* **WORK INSTRUCTION**: Would you go through the records below and copy each line with the string "Uncheck"?

*** Opening of TASK MATERIAL ***

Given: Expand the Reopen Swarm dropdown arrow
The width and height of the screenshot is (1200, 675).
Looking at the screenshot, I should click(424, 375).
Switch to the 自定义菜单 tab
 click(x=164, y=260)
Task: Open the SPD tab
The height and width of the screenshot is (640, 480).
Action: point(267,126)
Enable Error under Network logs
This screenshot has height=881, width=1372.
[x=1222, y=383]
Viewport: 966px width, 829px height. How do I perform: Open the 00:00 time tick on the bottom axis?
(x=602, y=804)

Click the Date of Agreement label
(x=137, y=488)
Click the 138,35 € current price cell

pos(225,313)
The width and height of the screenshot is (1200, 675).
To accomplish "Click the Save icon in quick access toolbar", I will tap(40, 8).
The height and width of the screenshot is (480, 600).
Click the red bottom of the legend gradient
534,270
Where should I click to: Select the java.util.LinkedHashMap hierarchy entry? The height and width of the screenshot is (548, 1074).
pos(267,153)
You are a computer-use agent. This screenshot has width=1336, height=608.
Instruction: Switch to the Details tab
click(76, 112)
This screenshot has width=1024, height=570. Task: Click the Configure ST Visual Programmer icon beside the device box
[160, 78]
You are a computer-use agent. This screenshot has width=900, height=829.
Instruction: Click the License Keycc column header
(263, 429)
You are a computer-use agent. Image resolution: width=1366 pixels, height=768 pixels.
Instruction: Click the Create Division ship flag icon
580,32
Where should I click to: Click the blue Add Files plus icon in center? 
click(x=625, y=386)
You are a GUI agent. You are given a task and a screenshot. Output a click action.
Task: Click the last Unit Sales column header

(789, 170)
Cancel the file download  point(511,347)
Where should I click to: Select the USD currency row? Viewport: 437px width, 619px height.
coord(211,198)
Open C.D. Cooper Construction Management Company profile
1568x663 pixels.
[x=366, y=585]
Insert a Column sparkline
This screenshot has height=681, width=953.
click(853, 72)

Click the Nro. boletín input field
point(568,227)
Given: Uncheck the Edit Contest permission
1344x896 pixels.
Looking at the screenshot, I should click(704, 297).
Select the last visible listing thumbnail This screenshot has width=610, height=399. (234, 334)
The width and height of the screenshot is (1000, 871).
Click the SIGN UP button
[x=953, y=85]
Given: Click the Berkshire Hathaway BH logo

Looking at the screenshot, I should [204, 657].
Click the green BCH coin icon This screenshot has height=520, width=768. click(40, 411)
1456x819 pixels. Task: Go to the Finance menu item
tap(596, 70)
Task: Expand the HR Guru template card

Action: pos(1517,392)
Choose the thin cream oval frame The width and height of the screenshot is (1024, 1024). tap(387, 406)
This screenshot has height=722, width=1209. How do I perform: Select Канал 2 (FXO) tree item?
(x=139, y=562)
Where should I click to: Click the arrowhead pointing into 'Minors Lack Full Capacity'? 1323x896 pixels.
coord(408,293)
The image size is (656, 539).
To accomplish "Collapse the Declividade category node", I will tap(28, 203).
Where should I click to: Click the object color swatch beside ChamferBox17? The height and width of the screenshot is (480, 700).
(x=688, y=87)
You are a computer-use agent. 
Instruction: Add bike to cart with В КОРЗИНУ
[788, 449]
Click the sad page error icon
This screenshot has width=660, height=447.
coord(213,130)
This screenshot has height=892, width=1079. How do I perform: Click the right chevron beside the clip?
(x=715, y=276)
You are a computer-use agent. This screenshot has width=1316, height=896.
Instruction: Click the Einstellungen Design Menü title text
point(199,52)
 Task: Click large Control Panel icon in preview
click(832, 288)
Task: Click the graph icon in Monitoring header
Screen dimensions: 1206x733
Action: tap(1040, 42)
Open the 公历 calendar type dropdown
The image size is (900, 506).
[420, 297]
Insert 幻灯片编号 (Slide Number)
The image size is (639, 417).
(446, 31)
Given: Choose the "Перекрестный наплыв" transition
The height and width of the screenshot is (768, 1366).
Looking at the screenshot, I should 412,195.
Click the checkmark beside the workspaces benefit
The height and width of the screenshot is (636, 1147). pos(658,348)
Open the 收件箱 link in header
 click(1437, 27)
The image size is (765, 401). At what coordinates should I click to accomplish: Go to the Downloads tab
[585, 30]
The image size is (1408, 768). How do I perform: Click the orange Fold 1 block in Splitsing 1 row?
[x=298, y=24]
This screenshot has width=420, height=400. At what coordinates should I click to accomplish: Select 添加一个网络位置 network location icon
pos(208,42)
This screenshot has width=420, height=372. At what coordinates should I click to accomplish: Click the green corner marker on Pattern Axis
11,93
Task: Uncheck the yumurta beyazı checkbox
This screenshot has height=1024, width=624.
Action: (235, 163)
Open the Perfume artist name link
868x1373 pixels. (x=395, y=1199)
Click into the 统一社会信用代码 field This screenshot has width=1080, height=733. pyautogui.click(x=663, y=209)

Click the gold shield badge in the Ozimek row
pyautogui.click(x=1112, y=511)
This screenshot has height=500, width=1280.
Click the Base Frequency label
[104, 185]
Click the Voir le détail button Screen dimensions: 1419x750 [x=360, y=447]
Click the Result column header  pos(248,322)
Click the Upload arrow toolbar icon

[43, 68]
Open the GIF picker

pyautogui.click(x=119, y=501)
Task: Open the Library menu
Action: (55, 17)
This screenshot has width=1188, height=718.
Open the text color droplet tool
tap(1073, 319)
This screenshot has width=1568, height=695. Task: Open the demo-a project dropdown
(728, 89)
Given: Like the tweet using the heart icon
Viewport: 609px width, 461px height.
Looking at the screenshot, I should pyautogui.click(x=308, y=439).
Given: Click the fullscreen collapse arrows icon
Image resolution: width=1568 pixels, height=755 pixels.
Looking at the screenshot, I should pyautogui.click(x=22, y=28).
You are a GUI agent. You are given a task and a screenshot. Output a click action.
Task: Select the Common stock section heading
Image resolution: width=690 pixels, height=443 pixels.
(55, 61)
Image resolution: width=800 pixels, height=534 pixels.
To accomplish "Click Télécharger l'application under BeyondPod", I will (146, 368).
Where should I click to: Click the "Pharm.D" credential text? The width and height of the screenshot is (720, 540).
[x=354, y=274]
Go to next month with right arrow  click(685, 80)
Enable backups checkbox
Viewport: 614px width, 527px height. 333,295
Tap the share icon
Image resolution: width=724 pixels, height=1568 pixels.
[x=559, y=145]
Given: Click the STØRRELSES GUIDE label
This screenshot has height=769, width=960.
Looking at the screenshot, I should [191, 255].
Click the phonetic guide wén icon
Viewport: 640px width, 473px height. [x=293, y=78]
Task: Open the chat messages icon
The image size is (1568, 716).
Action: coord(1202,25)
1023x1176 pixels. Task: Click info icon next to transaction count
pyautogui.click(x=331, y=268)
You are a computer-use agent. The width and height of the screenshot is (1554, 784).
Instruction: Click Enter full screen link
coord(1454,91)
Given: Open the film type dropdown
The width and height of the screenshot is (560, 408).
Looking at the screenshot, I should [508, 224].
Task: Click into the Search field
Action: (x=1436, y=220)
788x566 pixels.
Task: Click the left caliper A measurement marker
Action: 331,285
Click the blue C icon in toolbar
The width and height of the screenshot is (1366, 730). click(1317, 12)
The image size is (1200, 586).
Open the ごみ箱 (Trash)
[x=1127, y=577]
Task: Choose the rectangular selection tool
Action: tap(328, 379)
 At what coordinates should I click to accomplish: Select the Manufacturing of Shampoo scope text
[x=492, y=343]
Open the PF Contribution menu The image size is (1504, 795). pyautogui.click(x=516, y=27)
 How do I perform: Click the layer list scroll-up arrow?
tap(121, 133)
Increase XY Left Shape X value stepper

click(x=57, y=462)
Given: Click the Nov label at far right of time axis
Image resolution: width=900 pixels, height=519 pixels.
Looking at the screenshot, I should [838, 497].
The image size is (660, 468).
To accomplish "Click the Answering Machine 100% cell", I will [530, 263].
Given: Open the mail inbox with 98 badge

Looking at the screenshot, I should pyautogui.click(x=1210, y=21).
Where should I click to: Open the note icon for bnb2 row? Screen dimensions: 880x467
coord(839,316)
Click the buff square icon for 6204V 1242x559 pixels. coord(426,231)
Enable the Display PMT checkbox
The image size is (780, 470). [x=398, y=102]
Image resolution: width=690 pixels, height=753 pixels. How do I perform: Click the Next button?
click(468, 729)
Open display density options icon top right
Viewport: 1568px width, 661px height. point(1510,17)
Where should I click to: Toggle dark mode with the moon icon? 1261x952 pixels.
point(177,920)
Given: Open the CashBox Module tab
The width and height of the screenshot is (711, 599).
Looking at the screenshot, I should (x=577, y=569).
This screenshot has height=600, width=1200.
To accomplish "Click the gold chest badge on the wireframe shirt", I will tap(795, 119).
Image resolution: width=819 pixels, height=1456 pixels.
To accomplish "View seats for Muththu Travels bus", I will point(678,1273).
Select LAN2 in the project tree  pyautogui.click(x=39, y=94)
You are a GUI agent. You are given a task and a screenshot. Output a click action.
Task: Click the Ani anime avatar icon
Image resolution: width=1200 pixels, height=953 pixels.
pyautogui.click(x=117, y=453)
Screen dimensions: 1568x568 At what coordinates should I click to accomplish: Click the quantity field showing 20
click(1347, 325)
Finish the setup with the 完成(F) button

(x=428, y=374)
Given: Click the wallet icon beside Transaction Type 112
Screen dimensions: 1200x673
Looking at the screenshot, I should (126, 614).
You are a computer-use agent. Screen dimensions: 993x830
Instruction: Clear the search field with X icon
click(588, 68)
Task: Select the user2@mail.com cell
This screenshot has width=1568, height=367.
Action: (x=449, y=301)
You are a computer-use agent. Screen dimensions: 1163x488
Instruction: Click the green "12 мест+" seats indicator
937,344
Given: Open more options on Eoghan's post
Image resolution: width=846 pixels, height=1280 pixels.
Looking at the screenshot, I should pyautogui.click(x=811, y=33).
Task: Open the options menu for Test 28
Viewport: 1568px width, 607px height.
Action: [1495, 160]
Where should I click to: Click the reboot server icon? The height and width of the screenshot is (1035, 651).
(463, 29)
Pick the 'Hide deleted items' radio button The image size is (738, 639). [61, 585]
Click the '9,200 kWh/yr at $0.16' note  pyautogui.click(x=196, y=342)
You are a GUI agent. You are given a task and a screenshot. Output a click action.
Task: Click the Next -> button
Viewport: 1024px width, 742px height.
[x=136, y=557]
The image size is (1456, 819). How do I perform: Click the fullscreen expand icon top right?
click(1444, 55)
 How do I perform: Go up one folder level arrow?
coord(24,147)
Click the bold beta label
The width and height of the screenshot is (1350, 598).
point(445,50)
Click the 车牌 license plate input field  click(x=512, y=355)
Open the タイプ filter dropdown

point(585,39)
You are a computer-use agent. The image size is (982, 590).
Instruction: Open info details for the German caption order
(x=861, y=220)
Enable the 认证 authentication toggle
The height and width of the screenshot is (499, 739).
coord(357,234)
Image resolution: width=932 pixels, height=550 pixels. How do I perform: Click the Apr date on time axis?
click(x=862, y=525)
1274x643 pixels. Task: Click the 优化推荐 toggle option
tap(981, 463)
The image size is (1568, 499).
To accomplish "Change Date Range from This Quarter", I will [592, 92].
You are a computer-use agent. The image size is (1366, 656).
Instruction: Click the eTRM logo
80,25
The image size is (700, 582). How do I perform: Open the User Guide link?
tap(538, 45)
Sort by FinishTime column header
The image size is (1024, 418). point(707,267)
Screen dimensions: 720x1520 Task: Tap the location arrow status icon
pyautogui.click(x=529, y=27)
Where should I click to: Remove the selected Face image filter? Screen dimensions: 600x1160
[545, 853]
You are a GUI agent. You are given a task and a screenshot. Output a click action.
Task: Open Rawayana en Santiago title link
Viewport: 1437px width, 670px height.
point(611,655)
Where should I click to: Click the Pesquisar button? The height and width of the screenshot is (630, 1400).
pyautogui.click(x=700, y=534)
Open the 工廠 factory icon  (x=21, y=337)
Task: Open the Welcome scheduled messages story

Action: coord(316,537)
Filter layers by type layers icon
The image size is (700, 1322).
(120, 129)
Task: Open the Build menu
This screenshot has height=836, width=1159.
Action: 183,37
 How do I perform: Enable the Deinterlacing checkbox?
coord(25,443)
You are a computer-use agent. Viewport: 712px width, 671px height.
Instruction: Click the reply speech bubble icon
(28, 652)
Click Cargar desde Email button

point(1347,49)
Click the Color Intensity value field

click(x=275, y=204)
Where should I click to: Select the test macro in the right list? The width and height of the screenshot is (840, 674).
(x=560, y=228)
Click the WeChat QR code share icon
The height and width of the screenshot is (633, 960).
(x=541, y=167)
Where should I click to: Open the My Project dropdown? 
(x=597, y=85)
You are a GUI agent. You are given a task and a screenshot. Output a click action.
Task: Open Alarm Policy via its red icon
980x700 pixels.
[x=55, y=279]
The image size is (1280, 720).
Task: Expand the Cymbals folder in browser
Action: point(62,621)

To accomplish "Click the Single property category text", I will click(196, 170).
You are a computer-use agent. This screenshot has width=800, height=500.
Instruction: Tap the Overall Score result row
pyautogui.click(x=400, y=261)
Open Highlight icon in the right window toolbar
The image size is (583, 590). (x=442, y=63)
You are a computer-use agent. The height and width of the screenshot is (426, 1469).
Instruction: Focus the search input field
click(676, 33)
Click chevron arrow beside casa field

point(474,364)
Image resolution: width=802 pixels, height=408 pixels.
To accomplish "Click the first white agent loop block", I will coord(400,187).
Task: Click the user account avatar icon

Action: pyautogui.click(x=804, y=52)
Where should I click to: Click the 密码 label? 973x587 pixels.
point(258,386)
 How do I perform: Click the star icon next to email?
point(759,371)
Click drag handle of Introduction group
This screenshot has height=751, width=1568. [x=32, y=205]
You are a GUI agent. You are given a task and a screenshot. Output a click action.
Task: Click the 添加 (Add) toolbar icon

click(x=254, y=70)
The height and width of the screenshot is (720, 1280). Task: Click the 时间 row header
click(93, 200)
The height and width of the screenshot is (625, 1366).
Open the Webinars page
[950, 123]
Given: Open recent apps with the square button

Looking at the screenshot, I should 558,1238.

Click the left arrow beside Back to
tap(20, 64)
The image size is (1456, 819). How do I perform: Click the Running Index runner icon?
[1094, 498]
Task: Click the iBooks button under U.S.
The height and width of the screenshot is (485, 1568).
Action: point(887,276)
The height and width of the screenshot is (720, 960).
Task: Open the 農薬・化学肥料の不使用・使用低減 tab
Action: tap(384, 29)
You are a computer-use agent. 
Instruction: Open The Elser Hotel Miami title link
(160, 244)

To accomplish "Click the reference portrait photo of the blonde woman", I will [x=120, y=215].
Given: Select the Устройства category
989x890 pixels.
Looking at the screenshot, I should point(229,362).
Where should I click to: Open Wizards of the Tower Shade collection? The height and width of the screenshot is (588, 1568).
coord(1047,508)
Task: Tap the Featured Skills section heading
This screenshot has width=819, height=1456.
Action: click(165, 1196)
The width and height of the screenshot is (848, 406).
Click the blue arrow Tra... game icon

*** Close of TASK MATERIAL ***

* **EXERCISE RESULT**:
Given: Uncheck the Edit Contest permission
Task: Uncheck the yumurta beyazı checkbox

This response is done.